8

In Python, given a list, I can sort it by a key function, e.g.:

>>> def get_value(k):
...     print "heavy computation for", k
...     return {"a": 100, "b": 30, "c": 50, "d": 0}[k]
...
>>> items = ['a', 'b', 'c', 'd']
>>> items.sort(key=get_value)
heavy computation for a
heavy computation for b
heavy computation for c
heavy computation for d
>>> items
['d', 'b', 'c', 'a']

As you see, the list was sorted not alphanumerically but by the return value of get_value().

Is there an equivalent in C++? std::sort() only allows me to provide a custom comparator (equivalent of Python's items.sort(cmp=...)), not a key function.
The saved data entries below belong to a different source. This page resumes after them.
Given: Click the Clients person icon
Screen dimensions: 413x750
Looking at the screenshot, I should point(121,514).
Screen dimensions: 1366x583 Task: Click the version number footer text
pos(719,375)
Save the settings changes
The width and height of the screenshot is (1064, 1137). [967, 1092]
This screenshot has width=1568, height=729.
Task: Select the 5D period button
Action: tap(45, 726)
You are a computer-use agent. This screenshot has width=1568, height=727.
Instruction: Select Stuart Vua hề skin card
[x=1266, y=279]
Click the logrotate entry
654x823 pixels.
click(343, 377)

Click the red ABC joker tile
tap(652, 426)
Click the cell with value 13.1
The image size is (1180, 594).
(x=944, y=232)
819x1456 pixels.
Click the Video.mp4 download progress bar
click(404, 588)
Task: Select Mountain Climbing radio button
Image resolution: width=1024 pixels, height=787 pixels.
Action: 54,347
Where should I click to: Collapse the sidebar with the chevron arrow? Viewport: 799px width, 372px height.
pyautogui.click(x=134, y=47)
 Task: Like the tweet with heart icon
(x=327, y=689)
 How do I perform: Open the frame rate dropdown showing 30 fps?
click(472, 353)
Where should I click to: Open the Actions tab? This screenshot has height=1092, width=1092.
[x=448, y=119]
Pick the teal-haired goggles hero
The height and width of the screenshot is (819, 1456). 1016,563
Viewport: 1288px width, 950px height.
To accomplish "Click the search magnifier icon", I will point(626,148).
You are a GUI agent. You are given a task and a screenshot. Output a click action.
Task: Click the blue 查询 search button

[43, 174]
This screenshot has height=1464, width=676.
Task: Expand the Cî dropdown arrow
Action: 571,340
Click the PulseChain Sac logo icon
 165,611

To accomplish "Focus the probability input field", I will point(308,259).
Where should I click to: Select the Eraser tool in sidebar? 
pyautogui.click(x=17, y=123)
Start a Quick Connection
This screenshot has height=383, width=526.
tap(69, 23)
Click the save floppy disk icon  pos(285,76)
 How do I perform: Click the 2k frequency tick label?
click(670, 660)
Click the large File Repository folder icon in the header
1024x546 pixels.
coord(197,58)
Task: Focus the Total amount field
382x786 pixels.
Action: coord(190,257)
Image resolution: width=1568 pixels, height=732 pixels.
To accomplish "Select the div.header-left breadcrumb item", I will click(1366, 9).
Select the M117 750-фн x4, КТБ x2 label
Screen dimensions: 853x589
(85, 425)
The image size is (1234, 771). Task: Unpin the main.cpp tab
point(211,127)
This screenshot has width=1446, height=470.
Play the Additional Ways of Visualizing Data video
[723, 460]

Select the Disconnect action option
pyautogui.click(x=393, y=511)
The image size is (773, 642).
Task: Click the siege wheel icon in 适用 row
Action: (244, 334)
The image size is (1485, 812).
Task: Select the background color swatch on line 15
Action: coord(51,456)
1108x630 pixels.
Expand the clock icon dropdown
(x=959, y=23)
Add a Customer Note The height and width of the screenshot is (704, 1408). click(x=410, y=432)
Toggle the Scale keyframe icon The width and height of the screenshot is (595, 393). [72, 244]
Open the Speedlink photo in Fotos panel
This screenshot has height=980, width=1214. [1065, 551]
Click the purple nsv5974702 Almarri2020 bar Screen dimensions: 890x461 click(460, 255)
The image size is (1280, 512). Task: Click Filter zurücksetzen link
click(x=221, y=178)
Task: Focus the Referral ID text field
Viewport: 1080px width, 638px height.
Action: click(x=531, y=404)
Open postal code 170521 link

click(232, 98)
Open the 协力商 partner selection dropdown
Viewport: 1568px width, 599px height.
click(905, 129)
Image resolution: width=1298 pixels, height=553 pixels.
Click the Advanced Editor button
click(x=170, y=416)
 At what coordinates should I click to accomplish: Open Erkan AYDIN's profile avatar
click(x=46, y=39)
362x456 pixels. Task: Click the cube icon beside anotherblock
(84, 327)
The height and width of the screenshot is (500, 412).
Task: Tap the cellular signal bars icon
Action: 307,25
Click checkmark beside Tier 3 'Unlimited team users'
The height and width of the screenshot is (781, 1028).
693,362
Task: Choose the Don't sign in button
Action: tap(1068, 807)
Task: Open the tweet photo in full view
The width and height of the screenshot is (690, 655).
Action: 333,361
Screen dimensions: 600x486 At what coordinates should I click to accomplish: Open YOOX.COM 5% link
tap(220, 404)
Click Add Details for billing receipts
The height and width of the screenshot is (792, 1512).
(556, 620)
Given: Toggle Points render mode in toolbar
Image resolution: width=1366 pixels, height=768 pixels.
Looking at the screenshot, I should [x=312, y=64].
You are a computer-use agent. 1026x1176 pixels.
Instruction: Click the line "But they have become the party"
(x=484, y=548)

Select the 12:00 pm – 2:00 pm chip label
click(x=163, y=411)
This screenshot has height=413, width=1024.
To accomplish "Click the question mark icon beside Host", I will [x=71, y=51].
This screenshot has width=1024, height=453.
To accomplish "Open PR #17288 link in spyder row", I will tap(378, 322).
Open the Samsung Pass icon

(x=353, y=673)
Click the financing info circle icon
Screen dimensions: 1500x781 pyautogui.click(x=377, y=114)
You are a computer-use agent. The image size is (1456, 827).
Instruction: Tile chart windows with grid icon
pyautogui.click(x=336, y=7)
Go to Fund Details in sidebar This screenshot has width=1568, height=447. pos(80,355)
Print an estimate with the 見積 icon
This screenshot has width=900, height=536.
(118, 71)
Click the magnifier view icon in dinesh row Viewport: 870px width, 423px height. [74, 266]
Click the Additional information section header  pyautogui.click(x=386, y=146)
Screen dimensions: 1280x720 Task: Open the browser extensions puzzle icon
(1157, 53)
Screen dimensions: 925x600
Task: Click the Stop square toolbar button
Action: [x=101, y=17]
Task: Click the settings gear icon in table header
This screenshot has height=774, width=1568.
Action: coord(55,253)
If not, is there any well-tested, efficient, publicly available implementation of the equivalent I can drop into my code?

Note that the Python version only calls the key function once per element, not twice per comparison.

Karl Knechtel
  • 62,466
  • 11
  • 102
  • 153
Claudiu
  • 224,032
  • 165
  • 485
  • 680

2 Answers2

4

You could just roll your own:

template <typename RandomIt, typename KeyFunc>
void sort_by_key(RandomIt first, RandomIt last, KeyFunc func) 
{
    using Value = decltype(*first);
    std::sort(first, last, [=](const ValueType& a, const ValueType& b) {
        return func(a) < func(b);
    });
}

If KeyFunc is too expensive, you'll have to create a separate vector with the values.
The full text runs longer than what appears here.